• **Prompt**
Report back every line from the entries below in which the word "This" occurs.

• **Recorded data**
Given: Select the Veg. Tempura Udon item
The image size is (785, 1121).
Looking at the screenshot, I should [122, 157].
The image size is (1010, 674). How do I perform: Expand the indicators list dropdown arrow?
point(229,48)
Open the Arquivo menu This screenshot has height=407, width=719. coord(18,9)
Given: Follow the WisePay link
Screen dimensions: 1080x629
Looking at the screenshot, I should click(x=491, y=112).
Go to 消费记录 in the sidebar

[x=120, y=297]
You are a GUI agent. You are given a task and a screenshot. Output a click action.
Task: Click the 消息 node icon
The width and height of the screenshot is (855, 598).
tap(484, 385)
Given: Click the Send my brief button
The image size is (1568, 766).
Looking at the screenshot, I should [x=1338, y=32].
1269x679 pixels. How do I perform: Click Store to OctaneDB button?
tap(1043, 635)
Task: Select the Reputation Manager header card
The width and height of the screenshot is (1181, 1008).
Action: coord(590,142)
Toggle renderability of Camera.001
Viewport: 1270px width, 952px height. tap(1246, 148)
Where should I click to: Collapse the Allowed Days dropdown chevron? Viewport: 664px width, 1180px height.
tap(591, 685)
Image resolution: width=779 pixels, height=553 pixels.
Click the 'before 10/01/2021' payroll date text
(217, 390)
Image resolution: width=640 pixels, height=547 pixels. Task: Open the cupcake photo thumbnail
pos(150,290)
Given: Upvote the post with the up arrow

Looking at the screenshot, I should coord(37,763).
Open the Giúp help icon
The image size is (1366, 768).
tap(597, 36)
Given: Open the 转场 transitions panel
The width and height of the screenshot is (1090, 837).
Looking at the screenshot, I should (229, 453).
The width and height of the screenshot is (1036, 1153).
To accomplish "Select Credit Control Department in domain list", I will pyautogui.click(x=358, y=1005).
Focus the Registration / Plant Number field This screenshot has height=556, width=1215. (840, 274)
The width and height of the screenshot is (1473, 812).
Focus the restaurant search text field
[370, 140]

• **Solution below**
Open the Arquivo menu This screenshot has height=407, width=719. coord(18,9)
Focus the Registration / Plant Number field This screenshot has height=556, width=1215. (840, 274)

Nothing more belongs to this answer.